▶ ABOUT THIS EXERCISE
Each line of the data must be reproduced as it appears.

▶ LISTED ENTRIES
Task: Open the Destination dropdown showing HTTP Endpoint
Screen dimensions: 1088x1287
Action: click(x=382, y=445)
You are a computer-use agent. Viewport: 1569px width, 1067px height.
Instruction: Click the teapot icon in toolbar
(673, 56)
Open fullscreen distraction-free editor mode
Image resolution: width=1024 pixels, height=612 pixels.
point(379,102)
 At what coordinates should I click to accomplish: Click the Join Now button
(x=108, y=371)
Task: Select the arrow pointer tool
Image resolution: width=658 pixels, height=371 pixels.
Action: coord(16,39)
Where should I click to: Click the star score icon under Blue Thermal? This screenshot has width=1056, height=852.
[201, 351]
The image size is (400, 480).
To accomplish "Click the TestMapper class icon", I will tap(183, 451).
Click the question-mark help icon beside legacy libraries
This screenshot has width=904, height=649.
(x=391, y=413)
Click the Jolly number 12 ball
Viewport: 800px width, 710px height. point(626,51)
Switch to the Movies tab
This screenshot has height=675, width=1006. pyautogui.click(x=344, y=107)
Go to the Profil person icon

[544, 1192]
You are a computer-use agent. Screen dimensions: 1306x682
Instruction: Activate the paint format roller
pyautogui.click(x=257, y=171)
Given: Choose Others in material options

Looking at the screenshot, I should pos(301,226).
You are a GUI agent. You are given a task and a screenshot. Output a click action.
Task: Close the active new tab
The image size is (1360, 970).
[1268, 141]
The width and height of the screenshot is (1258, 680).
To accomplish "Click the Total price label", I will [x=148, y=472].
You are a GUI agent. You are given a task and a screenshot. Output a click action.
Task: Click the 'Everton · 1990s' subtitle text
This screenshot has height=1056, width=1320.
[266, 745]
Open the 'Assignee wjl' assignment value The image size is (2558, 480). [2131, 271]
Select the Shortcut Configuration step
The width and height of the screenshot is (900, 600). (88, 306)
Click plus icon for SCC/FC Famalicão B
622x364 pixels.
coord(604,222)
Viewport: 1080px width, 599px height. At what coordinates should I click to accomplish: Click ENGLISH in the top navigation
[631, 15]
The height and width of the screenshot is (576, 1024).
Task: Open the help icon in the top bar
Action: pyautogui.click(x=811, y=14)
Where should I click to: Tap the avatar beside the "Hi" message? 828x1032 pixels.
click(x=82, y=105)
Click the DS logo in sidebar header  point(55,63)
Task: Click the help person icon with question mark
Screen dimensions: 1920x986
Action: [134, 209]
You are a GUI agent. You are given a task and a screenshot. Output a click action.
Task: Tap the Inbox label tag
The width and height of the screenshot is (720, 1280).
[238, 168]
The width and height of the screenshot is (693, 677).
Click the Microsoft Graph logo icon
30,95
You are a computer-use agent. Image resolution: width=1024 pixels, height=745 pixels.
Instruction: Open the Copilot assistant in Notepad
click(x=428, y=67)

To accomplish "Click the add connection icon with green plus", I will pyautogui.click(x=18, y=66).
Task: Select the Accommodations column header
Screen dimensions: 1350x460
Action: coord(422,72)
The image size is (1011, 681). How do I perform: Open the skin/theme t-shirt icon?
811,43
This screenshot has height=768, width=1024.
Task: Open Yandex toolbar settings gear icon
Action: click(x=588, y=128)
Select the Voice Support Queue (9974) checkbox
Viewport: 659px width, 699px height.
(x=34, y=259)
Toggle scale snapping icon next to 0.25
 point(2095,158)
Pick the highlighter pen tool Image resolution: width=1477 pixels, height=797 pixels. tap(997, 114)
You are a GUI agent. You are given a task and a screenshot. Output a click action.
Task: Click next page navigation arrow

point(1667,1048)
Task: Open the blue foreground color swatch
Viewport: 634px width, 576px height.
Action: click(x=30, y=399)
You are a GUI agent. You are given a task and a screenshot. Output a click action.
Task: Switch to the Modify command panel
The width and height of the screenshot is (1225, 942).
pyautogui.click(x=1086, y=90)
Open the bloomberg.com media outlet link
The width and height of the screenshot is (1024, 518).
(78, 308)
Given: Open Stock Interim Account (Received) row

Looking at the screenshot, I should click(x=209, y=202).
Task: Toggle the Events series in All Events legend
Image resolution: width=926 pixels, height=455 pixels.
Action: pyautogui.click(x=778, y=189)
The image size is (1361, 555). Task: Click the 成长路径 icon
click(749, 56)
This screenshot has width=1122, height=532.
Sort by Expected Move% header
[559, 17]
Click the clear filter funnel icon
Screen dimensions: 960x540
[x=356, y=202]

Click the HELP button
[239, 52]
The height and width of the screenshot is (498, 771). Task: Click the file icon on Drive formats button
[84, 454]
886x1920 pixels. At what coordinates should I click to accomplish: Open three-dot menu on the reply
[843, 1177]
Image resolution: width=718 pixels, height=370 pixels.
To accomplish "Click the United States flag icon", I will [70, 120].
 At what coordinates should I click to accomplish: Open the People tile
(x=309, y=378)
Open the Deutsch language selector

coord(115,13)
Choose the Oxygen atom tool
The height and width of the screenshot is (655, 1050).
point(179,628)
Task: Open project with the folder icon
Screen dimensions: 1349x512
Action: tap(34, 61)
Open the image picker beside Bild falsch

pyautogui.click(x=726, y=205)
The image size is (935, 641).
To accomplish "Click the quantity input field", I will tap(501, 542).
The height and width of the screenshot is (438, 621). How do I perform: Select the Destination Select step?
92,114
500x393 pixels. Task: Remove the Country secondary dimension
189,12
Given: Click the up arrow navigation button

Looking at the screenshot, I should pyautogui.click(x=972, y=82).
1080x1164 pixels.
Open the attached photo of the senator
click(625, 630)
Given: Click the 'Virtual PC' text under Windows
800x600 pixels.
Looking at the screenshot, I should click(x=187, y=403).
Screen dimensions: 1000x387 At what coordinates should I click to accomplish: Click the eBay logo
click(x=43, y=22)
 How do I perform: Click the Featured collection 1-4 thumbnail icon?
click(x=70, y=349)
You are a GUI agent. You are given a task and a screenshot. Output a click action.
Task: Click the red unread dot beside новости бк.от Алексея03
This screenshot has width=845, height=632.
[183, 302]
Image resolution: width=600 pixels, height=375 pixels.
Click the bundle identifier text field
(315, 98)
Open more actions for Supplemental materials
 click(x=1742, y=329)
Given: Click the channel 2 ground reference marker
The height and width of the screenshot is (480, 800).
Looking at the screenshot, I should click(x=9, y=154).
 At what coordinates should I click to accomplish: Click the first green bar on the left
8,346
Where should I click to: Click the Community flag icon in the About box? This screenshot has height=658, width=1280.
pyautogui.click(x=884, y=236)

▶ FINISHED TASK
Task: Open the Destination dropdown showing HTTP Endpoint
Screen dimensions: 1088x1287
Action: click(x=382, y=445)
You are a computer-use agent. Viewport: 1569px width, 1067px height.
Instruction: Click the teapot icon in toolbar
(673, 56)
Open fullscreen distraction-free editor mode
Image resolution: width=1024 pixels, height=612 pixels.
point(379,102)
 At what coordinates should I click to accomplish: Click the Join Now button
(x=108, y=371)
Task: Select the arrow pointer tool
Image resolution: width=658 pixels, height=371 pixels.
Action: coord(16,39)
Where should I click to: Click the star score icon under Blue Thermal? This screenshot has width=1056, height=852.
[201, 351]
The image size is (400, 480).
To accomplish "Click the TestMapper class icon", I will tap(183, 451).
Click the question-mark help icon beside legacy libraries
This screenshot has width=904, height=649.
(x=391, y=413)
Click the Jolly number 12 ball
Viewport: 800px width, 710px height. point(626,51)
Switch to the Movies tab
This screenshot has height=675, width=1006. pyautogui.click(x=344, y=107)
Go to the Profil person icon

[544, 1192]
You are a computer-use agent. Screen dimensions: 1306x682
Instruction: Activate the paint format roller
pyautogui.click(x=257, y=171)
Given: Choose Others in material options

Looking at the screenshot, I should pos(301,226).
You are a GUI agent. You are given a task and a screenshot. Output a click action.
Task: Close the active new tab
The image size is (1360, 970).
[1268, 141]
The width and height of the screenshot is (1258, 680).
To accomplish "Click the Total price label", I will [x=148, y=472].
You are a GUI agent. You are given a task and a screenshot. Output a click action.
Task: Click the 'Everton · 1990s' subtitle text
This screenshot has height=1056, width=1320.
[266, 745]
Open the 'Assignee wjl' assignment value The image size is (2558, 480). [2131, 271]
Select the Shortcut Configuration step
The width and height of the screenshot is (900, 600). (88, 306)
Click plus icon for SCC/FC Famalicão B
622x364 pixels.
coord(604,222)
Viewport: 1080px width, 599px height. At what coordinates should I click to accomplish: Click ENGLISH in the top navigation
[631, 15]
The height and width of the screenshot is (576, 1024).
Task: Open the help icon in the top bar
Action: pyautogui.click(x=811, y=14)
Where should I click to: Tap the avatar beside the "Hi" message? 828x1032 pixels.
click(x=82, y=105)
Click the DS logo in sidebar header  point(55,63)
Task: Click the help person icon with question mark
Screen dimensions: 1920x986
Action: [134, 209]
You are a GUI agent. You are given a task and a screenshot. Output a click action.
Task: Tap the Inbox label tag
The width and height of the screenshot is (720, 1280).
[238, 168]
The width and height of the screenshot is (693, 677).
Click the Microsoft Graph logo icon
30,95
You are a computer-use agent. Image resolution: width=1024 pixels, height=745 pixels.
Instruction: Open the Copilot assistant in Notepad
click(x=428, y=67)

To accomplish "Click the add connection icon with green plus", I will pyautogui.click(x=18, y=66).
Task: Select the Accommodations column header
Screen dimensions: 1350x460
Action: coord(422,72)
The image size is (1011, 681). How do I perform: Open the skin/theme t-shirt icon?
811,43
This screenshot has height=768, width=1024.
Task: Open Yandex toolbar settings gear icon
Action: click(x=588, y=128)
Select the Voice Support Queue (9974) checkbox
Viewport: 659px width, 699px height.
(x=34, y=259)
Toggle scale snapping icon next to 0.25
 point(2095,158)
Pick the highlighter pen tool Image resolution: width=1477 pixels, height=797 pixels. tap(997, 114)
You are a GUI agent. You are given a task and a screenshot. Output a click action.
Task: Click next page navigation arrow

point(1667,1048)
Task: Open the blue foreground color swatch
Viewport: 634px width, 576px height.
Action: click(x=30, y=399)
You are a GUI agent. You are given a task and a screenshot. Output a click action.
Task: Switch to the Modify command panel
The width and height of the screenshot is (1225, 942).
pyautogui.click(x=1086, y=90)
Open the bloomberg.com media outlet link
The width and height of the screenshot is (1024, 518).
(78, 308)
Given: Open Stock Interim Account (Received) row

Looking at the screenshot, I should click(x=209, y=202).
Task: Toggle the Events series in All Events legend
Image resolution: width=926 pixels, height=455 pixels.
Action: pyautogui.click(x=778, y=189)
The image size is (1361, 555). Task: Click the 成长路径 icon
click(749, 56)
This screenshot has width=1122, height=532.
Sort by Expected Move% header
[559, 17]
Click the clear filter funnel icon
Screen dimensions: 960x540
[x=356, y=202]

Click the HELP button
[239, 52]
The height and width of the screenshot is (498, 771). Task: Click the file icon on Drive formats button
[84, 454]
886x1920 pixels. At what coordinates should I click to accomplish: Open three-dot menu on the reply
[843, 1177]
Image resolution: width=718 pixels, height=370 pixels.
To accomplish "Click the United States flag icon", I will [70, 120].
 At what coordinates should I click to accomplish: Open the People tile
(x=309, y=378)
Open the Deutsch language selector

coord(115,13)
Choose the Oxygen atom tool
The height and width of the screenshot is (655, 1050).
point(179,628)
Task: Open project with the folder icon
Screen dimensions: 1349x512
Action: tap(34, 61)
Open the image picker beside Bild falsch

pyautogui.click(x=726, y=205)
The image size is (935, 641).
To accomplish "Click the quantity input field", I will tap(501, 542).
The height and width of the screenshot is (438, 621). How do I perform: Select the Destination Select step?
92,114
500x393 pixels. Task: Remove the Country secondary dimension
189,12
Given: Click the up arrow navigation button

Looking at the screenshot, I should pyautogui.click(x=972, y=82).
1080x1164 pixels.
Open the attached photo of the senator
click(625, 630)
Given: Click the 'Virtual PC' text under Windows
800x600 pixels.
Looking at the screenshot, I should click(x=187, y=403).
Screen dimensions: 1000x387 At what coordinates should I click to accomplish: Click the eBay logo
click(x=43, y=22)
 How do I perform: Click the Featured collection 1-4 thumbnail icon?
click(x=70, y=349)
You are a GUI agent. You are given a task and a screenshot. Output a click action.
Task: Click the red unread dot beside новости бк.от Алексея03
This screenshot has width=845, height=632.
[183, 302]
Image resolution: width=600 pixels, height=375 pixels.
Click the bundle identifier text field
(315, 98)
Open more actions for Supplemental materials
 click(x=1742, y=329)
Given: Click the channel 2 ground reference marker
The height and width of the screenshot is (480, 800).
Looking at the screenshot, I should click(x=9, y=154).
 At what coordinates should I click to accomplish: Click the first green bar on the left
8,346
Where should I click to: Click the Community flag icon in the About box? This screenshot has height=658, width=1280.
pyautogui.click(x=884, y=236)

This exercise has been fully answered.